Tell me the truth: would you date someone who was missing a finger?
Does it make a difference if, say, only a section of the finger was missing?
I spent most of my train ride this morning considering it, and I’m still not sure. On one hand, I’d really like to introduce people to my boyfriend by saying, “Barbara, this is my boyfriend Stan, and we can never get married because he’s missing his ring finger.” And whereas I call Kamran “Dr. Boyfriend” here, I could call this finger-lacking guy “Four-and-a-Half-Fingered Boyfriend”. It has a ring to it, right?
But on the other hand, I feel like we’d have to set way too many ground rules for a healthy relationship to ever develop. I’d constantly be saying things like, “Okay, you can touch me with your nub, but if it so much as comes within an inch of my mouth, I swear I’ll cut the other nine off.”
16 Comments
Oh, I’d be totally into it. Just… yeah, I’ll stop there.
Come on! Tell me!
I would totally lick his nub. I mean, come on – why not?
It could be hot…
(Fun fact! I accidentally first wrote “kick his nub,” which would have left you with a very different impression of my Bedroom Practices.)
I have a friend who lost her ring finger on her honeymoon when her wedding band got caught on a lifeguard chair and cut her finger off.
Fate? I dunno.
I’m just saying there’s no planning for these things.
Hey, maybe if your friend would’ve been paying attention to her husband instead of FLIRTING WITH THE LIFEGUARD NOT TWO DAYS AFTER HER WEDDING, this wouldn’t have happened. Jesus doesn’t like cheaters.
So are they still happily married?
Ugh! It was at night, there was no flirting, and there was no lifeguard. So there.
And yes, they’re still happily married.
Admit it: THIS FRIEND IS ACTUALLY YOU.
Negative. I’m still in possession of all of my digits, thankfully.
Would’ve been funny, though!
No, it doesn’t have a ring to it.. cuz he’s missing that finger.
Yeah, yeah, thanks for calling me out on that. I’m sure I can find plenty of other body parts for him to hang the ring on.
I stopped reading after your second sentence because I started imagining the missing segment was located somewhere between the knuckle and the fingertip.
Well, does it make a difference or not?
Again, the novelty of the missing middle segment would be fun for parties, but since I don’t really go to parties, the annoyingness of the top segment constantly falling on the ground and down my bra and in my dinner might win out.

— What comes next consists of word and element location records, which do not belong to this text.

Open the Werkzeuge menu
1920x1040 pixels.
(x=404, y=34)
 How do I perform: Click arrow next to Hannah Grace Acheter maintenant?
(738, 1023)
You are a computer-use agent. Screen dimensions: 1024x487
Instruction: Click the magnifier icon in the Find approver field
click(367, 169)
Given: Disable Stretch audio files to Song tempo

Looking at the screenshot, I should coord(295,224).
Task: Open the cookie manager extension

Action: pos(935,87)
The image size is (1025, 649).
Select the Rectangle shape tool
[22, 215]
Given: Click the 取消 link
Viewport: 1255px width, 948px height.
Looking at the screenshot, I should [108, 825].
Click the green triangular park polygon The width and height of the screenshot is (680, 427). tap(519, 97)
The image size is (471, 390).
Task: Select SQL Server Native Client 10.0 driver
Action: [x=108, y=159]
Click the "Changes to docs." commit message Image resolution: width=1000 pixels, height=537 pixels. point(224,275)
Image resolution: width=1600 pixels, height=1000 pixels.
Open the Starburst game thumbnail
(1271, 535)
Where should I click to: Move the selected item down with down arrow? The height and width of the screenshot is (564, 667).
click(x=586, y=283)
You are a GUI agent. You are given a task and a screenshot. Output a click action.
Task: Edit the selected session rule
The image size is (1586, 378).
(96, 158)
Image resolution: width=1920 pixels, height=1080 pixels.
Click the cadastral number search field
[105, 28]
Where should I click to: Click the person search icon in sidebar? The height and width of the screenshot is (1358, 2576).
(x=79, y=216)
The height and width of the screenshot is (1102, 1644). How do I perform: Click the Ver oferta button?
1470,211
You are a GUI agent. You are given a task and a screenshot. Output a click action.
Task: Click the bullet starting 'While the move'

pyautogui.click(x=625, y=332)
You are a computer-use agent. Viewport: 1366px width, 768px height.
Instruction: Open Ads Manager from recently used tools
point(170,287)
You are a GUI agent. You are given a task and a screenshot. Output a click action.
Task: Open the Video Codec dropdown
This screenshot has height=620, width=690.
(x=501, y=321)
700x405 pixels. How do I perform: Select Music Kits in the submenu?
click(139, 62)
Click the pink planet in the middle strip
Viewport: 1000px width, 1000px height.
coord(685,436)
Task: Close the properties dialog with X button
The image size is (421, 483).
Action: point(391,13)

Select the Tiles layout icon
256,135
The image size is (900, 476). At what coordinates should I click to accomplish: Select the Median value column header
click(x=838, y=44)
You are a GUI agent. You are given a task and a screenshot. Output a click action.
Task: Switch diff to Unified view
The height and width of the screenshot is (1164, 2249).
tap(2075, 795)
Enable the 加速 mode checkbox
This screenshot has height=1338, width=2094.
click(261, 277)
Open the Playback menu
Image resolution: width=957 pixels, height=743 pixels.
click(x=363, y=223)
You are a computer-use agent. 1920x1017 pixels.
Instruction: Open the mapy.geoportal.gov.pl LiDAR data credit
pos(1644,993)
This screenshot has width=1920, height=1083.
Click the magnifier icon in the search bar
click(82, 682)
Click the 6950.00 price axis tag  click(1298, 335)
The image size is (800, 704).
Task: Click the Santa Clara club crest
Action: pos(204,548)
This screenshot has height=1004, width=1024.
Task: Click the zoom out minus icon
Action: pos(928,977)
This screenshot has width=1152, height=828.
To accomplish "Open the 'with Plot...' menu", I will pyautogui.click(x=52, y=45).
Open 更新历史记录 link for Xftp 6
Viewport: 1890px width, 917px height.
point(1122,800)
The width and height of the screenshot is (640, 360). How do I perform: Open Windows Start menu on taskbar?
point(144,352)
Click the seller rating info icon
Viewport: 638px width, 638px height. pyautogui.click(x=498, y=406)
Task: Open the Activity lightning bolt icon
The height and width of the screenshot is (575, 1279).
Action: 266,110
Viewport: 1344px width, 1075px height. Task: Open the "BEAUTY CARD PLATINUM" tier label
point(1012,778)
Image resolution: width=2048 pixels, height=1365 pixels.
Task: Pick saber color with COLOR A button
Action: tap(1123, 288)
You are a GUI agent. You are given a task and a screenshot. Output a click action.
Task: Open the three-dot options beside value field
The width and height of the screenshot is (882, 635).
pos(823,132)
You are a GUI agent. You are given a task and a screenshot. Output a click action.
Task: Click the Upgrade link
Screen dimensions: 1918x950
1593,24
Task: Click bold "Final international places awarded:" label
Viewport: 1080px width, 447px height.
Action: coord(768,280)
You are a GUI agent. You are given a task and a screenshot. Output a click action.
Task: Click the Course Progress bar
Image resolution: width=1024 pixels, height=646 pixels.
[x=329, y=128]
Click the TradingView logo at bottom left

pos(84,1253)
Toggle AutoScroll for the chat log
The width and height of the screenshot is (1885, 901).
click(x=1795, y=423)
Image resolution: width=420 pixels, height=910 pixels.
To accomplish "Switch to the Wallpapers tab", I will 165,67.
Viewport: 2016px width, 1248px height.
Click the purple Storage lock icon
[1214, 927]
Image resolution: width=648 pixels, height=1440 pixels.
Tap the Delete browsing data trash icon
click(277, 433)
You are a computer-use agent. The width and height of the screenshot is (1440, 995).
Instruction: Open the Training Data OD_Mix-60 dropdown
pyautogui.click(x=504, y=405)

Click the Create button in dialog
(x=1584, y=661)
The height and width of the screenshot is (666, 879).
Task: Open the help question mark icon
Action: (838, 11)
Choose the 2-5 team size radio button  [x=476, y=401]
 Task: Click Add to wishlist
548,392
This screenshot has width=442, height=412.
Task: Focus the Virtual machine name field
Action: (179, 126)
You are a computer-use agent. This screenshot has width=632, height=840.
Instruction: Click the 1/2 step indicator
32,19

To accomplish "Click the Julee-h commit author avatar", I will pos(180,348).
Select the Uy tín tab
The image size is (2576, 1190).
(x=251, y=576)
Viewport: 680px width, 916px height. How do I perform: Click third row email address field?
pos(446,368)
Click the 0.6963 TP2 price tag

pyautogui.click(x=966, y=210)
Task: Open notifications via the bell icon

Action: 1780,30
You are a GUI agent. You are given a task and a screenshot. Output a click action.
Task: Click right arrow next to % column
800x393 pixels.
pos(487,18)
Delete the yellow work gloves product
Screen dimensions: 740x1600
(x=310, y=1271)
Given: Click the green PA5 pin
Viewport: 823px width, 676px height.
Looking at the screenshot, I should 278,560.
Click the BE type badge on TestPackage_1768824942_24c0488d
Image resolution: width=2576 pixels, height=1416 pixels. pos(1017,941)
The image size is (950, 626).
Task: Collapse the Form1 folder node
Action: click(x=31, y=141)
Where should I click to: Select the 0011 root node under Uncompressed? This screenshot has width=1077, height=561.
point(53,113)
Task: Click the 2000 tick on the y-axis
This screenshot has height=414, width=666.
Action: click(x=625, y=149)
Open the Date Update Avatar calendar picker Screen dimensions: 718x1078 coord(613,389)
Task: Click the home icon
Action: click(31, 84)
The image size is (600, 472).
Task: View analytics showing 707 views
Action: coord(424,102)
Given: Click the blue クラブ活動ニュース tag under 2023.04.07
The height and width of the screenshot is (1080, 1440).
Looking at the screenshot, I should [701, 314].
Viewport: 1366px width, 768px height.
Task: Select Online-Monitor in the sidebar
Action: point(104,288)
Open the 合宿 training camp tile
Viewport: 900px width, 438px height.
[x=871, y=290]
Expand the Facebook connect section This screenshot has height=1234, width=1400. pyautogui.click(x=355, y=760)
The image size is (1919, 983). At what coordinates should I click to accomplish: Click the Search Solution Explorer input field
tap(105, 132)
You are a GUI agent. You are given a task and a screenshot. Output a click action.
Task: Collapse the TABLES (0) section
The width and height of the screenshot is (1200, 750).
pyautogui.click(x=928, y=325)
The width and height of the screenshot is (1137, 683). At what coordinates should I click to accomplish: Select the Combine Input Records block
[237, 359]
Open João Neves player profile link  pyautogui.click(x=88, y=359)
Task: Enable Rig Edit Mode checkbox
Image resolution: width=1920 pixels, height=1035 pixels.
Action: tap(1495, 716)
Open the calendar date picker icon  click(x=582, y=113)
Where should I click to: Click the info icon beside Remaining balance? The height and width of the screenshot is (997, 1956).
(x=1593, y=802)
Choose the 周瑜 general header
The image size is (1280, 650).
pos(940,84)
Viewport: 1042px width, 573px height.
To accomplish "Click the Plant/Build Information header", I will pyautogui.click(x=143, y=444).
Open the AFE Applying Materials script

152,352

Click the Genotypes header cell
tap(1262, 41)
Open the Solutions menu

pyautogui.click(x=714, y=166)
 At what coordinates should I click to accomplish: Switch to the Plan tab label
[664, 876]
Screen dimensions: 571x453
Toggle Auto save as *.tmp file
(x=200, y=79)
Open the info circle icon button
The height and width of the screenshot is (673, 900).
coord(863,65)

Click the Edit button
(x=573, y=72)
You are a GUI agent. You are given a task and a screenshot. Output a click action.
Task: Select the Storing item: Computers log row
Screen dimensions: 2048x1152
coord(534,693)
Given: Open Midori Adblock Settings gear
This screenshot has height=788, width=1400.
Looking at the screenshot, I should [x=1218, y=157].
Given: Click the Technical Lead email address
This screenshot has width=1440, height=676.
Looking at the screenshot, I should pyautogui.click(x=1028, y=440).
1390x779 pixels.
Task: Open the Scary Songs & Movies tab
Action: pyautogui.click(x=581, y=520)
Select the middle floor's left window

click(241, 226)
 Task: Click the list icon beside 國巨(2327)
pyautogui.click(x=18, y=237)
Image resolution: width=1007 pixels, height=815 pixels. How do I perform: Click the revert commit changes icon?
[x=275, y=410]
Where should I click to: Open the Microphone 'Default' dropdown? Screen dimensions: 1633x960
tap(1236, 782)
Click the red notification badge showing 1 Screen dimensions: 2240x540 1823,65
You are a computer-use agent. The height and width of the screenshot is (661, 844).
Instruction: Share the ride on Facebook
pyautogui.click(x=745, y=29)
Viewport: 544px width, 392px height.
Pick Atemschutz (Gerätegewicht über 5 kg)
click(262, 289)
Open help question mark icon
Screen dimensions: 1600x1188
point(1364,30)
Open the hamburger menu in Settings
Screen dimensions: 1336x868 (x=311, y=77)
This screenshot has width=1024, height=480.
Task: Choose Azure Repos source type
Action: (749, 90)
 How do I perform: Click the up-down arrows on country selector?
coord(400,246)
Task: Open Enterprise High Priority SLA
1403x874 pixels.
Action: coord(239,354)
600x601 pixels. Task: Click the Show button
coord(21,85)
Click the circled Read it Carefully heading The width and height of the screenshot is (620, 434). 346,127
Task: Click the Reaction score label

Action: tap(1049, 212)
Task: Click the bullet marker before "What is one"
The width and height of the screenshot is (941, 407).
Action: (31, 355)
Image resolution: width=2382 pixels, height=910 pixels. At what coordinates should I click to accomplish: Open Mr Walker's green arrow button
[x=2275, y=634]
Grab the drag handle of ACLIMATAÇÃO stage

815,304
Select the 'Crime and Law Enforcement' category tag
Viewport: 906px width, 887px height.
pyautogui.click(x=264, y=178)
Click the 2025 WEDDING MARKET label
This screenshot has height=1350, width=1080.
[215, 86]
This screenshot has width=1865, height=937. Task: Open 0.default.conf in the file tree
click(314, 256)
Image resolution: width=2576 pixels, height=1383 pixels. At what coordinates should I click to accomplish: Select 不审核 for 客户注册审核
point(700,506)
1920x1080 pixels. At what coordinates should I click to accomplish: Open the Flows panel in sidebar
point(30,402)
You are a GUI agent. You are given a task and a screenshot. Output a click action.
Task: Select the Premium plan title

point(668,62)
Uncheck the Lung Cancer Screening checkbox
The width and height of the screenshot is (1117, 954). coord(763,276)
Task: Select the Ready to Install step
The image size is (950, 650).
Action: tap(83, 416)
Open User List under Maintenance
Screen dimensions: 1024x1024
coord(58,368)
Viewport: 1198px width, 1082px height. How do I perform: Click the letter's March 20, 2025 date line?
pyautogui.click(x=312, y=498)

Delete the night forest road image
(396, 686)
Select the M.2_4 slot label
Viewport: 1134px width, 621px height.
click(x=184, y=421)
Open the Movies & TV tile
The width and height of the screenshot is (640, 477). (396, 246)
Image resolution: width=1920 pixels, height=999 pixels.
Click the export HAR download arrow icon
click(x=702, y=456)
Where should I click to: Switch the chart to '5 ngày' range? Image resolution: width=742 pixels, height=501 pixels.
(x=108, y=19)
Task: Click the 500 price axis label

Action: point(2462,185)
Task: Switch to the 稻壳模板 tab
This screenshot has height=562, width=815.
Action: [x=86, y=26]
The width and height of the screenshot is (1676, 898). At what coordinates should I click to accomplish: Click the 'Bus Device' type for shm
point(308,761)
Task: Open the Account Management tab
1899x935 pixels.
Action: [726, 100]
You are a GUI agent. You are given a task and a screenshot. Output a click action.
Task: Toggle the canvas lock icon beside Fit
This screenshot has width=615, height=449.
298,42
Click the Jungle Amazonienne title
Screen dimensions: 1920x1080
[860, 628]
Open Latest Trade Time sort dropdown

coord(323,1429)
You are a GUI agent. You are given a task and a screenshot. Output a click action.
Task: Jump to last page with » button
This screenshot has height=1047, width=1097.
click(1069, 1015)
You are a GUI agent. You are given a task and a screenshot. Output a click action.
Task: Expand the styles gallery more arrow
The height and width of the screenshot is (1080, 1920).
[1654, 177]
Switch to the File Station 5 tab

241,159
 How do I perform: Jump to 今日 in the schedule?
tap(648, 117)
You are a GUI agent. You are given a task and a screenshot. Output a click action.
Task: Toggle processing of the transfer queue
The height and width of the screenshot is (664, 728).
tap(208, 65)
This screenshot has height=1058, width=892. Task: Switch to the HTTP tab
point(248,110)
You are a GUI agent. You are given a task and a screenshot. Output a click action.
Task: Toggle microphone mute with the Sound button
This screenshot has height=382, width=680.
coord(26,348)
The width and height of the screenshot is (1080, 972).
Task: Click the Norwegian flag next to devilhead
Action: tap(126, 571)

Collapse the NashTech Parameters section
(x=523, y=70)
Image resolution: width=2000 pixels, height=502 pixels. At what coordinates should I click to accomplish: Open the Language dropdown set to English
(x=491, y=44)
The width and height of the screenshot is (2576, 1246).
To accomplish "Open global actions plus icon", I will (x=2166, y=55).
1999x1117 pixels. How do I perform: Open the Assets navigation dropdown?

I am still slightly ashamed of this, but here goes. Many years ago I met this guy through a good friend. Cute, nice, a little awkward, but definitely too young for me. Interacted w/ him a total of probably 4-5 hours one-on-one at various events. He asked me out and I agreed to meet him for coffee, knowing that our age gap hadn’t grown any narrower. Meet for coffee before I go to work. It was fine, but no great shakes. I recall he was one of those people who talks while their eyes are closed. This really grosses me out. About 1 hour later he reaches into his bag to get something and I notice for the first time that one of his hands is actually an enormous, fused claw like appendage. How the fuck had I missed that?!?! I’m an asshole and I got totally spooked. I was never that into the guy, but now I was completely out. I called my friend, totally freaked that she set me up with a guy forever forward known as Lobster Boy.
Funny, Kamran and I just had a conversation the morning you wrote this about how weird the talking-with-eyes-closed thing is. He has a friend who’ll close her eyes while she’s looking at you and then immediately open them when she looks away.
Anyway, THIS IS AN AMAZING STORY. I’m so pleased that this guy has evidently freaked so many people out with his claw that he’s learned ways to conceal it for hours at a time. What a champ. I really can’t imagine that you didn’t go on one more date with the guy just to see what it felt like to have it stroke your cheek as he went in for a kiss.
Sorry, I just threw up a little in my mouth when I typed that.
Katie I don’t believe you.
You told me you loved my nub before you got all Kamran crazy.
Now you think nubs are all bad & evil.
So did you even mean it when you said I was the best nubbin you’ve ever had?
This is sooooooooooooooooooooooo may last post to your blog since you have ignored my blog completely.
*sob*
No comments or subscription…not even a link in your links section. ;-(
Oh, Charles, I meant what I said; your nub is a fine nub, different than everyone else’s. Besides, you never take off those red leather gloves of yours, so there’s really no chance of the nub touching me.
I’m sorry that I haven’t paid enough attention to your blog. I’m barely paying any attention to THIS blog now that Tony owns me. But I just added you to my Google Reader, and I vow to be your #1 Commenter.